## RECORDS PROVIDED
__________________________________________________

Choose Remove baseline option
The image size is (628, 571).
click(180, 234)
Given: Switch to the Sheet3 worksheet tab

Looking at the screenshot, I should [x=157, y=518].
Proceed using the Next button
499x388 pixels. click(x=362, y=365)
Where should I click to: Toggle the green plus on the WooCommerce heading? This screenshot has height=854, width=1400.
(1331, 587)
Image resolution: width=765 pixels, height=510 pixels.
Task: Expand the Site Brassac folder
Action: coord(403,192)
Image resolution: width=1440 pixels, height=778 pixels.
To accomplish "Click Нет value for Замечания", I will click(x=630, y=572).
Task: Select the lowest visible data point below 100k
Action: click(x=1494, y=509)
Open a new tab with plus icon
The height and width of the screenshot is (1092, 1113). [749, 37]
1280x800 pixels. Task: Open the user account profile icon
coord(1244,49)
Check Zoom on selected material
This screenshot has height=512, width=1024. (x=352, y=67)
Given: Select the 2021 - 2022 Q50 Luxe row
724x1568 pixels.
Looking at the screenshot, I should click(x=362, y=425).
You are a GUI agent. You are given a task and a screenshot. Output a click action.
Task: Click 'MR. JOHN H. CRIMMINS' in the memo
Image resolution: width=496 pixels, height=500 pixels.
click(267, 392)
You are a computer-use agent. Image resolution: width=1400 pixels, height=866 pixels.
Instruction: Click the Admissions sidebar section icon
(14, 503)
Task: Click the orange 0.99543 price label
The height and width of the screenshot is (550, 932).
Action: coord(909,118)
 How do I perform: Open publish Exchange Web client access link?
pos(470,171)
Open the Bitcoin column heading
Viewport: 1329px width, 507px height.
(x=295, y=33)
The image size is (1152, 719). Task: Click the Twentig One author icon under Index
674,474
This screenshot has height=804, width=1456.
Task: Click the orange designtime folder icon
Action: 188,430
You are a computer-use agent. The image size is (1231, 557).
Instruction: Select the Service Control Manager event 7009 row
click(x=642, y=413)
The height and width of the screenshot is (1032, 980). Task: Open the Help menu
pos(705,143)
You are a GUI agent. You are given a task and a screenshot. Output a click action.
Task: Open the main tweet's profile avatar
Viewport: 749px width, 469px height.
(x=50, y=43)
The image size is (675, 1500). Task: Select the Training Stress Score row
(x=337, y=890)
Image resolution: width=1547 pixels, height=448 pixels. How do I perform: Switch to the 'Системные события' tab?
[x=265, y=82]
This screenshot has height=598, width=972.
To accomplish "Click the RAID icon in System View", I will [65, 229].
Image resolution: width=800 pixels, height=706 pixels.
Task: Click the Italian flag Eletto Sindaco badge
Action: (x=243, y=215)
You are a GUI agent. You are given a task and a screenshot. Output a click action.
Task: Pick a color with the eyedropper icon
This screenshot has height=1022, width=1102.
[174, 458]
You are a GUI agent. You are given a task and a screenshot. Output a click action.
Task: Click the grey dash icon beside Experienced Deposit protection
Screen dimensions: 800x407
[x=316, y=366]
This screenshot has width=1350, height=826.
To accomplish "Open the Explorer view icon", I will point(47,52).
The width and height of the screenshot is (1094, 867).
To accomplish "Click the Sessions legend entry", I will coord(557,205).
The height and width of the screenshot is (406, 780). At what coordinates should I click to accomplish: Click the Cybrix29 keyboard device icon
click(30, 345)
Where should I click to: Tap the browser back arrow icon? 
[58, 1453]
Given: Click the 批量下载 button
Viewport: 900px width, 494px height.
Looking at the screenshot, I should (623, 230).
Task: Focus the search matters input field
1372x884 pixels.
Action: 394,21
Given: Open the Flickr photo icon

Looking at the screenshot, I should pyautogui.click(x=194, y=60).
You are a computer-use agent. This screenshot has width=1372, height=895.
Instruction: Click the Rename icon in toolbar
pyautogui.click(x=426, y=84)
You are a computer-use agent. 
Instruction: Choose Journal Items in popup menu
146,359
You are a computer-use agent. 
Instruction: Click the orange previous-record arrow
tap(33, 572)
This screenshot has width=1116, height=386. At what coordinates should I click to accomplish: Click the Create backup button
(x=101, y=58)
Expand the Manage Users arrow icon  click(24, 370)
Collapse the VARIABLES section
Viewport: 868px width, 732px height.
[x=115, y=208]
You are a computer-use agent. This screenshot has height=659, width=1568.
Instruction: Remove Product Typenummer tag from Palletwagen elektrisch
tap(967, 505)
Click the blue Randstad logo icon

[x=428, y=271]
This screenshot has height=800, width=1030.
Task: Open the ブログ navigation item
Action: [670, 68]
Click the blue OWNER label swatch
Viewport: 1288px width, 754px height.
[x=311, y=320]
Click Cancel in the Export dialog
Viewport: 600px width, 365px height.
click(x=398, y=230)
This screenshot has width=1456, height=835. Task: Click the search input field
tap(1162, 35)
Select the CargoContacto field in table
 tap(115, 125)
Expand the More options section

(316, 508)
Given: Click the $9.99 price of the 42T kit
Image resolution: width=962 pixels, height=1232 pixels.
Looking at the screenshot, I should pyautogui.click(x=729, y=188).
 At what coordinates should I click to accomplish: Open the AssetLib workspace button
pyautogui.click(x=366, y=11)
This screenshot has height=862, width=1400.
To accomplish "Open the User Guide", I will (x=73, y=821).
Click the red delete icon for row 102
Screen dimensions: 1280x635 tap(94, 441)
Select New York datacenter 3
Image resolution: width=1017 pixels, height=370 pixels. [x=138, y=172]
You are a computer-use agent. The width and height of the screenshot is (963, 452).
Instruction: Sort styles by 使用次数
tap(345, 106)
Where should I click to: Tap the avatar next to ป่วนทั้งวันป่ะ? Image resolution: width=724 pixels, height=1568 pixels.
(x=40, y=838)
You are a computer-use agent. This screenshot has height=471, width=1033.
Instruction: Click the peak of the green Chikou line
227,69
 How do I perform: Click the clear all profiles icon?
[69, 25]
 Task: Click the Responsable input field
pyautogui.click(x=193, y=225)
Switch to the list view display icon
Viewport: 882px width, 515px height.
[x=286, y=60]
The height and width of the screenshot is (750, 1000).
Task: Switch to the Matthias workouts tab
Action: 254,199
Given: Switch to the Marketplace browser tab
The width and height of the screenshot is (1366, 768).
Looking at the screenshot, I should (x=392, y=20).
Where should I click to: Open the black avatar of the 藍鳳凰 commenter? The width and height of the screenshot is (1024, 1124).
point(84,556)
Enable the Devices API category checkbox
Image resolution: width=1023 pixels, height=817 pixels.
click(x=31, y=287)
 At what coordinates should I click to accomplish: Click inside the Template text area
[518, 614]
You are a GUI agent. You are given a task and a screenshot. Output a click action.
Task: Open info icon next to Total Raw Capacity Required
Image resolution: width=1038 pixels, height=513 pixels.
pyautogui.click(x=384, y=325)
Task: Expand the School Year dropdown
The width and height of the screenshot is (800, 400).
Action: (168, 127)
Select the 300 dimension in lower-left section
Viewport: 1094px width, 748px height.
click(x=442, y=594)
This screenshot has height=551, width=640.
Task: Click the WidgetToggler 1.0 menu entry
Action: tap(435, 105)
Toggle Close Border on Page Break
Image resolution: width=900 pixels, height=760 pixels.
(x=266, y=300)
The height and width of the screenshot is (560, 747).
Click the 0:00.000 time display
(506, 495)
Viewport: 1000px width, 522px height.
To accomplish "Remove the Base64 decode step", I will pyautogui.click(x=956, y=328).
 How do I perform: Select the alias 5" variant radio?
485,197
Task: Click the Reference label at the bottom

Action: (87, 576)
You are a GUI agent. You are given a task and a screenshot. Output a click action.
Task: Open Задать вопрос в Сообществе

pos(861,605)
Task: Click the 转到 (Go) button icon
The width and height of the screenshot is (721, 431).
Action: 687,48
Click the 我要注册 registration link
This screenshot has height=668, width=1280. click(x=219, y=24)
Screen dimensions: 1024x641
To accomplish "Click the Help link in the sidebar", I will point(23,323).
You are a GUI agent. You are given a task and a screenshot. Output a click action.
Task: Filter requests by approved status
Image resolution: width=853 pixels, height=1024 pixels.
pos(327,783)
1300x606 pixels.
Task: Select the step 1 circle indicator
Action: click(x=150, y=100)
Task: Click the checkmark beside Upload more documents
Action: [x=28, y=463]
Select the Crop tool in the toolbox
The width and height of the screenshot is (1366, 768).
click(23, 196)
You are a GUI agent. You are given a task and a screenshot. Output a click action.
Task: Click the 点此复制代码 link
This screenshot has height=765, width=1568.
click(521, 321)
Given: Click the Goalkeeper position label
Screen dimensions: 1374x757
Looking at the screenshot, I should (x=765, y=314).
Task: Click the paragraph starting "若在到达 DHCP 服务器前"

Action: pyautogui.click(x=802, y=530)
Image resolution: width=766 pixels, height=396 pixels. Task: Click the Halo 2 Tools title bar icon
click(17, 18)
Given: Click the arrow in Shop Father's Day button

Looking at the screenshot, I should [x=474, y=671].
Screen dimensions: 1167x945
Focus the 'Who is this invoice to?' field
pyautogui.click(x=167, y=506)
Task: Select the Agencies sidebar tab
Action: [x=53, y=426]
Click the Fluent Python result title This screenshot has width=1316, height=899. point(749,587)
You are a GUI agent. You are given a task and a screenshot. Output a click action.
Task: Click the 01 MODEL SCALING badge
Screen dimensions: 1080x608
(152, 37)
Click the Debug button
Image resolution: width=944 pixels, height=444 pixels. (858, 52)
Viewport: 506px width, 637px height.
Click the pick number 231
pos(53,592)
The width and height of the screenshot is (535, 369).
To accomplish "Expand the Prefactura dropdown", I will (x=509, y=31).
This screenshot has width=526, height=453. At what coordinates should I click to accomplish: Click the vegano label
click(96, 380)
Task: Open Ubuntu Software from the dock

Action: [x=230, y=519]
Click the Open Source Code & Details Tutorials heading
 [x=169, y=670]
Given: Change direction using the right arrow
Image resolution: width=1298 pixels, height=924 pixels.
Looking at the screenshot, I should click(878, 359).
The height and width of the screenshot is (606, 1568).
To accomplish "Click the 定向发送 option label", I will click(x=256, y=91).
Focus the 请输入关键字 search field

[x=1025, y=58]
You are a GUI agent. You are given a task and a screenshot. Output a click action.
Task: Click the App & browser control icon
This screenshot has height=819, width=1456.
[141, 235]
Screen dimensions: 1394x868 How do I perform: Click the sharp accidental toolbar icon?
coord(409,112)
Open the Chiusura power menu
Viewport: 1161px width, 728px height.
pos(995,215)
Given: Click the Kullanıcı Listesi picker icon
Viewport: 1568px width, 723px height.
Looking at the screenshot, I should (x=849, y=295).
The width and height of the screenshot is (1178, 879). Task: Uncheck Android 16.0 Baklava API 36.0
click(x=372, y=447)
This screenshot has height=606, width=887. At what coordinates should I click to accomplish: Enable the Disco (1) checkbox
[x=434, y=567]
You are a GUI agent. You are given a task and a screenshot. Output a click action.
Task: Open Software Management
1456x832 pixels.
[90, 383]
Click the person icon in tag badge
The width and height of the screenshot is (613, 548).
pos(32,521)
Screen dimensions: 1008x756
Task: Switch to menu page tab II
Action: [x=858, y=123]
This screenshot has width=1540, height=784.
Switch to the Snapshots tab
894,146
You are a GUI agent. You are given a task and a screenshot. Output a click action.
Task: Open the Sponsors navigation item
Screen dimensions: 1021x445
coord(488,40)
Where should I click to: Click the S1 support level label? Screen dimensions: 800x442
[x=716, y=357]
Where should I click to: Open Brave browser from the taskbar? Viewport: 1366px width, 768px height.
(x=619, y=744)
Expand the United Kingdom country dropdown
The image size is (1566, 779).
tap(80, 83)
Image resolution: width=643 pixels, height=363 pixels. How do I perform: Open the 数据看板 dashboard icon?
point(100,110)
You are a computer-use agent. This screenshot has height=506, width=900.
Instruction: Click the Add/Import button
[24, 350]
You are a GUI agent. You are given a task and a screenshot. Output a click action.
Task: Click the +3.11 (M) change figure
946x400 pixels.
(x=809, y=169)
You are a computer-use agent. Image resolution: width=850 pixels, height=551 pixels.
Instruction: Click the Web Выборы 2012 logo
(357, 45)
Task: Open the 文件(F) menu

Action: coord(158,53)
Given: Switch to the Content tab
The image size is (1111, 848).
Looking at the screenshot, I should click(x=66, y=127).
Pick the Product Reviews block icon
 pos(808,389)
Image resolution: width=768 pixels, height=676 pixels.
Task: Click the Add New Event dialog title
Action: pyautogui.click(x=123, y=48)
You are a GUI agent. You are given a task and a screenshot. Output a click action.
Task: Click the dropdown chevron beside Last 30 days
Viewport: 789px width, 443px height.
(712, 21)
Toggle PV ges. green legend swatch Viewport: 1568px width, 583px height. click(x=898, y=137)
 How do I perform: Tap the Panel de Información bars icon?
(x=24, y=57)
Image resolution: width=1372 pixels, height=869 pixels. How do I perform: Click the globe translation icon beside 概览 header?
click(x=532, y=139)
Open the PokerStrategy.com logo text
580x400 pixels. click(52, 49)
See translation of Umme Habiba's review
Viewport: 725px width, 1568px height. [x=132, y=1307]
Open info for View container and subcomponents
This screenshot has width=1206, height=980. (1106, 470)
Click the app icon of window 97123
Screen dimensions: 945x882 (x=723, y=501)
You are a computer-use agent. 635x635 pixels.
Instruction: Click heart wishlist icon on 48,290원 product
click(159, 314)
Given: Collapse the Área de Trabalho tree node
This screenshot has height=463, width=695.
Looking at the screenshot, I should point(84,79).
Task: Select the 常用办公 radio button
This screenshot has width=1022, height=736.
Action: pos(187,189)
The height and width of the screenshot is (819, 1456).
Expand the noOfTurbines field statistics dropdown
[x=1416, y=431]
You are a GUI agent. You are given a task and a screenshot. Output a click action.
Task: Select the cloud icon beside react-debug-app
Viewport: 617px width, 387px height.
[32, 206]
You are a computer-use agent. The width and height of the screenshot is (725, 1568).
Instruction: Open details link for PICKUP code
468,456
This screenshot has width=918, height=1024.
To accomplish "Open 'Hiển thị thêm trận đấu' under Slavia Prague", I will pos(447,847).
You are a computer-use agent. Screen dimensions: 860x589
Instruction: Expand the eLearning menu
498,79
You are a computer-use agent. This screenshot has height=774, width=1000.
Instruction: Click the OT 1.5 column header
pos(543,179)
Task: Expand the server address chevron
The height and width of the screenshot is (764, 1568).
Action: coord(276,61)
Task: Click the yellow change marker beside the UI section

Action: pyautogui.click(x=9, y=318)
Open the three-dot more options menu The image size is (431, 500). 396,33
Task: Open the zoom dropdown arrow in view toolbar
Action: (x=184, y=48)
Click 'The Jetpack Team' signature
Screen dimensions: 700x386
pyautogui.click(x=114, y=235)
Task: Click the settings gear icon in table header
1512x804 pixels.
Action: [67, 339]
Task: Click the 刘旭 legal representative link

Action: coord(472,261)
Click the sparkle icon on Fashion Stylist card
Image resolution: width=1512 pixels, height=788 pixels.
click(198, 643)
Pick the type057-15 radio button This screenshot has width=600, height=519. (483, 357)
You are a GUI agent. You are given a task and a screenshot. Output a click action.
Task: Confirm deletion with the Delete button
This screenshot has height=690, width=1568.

__________________________________________________

If a line in the entries above contains the word "legend", copy it.

## WORKED SOLUTION
To accomplish "Click the Sessions legend entry", I will coord(557,205).
Toggle PV ges. green legend swatch Viewport: 1568px width, 583px height. click(x=898, y=137)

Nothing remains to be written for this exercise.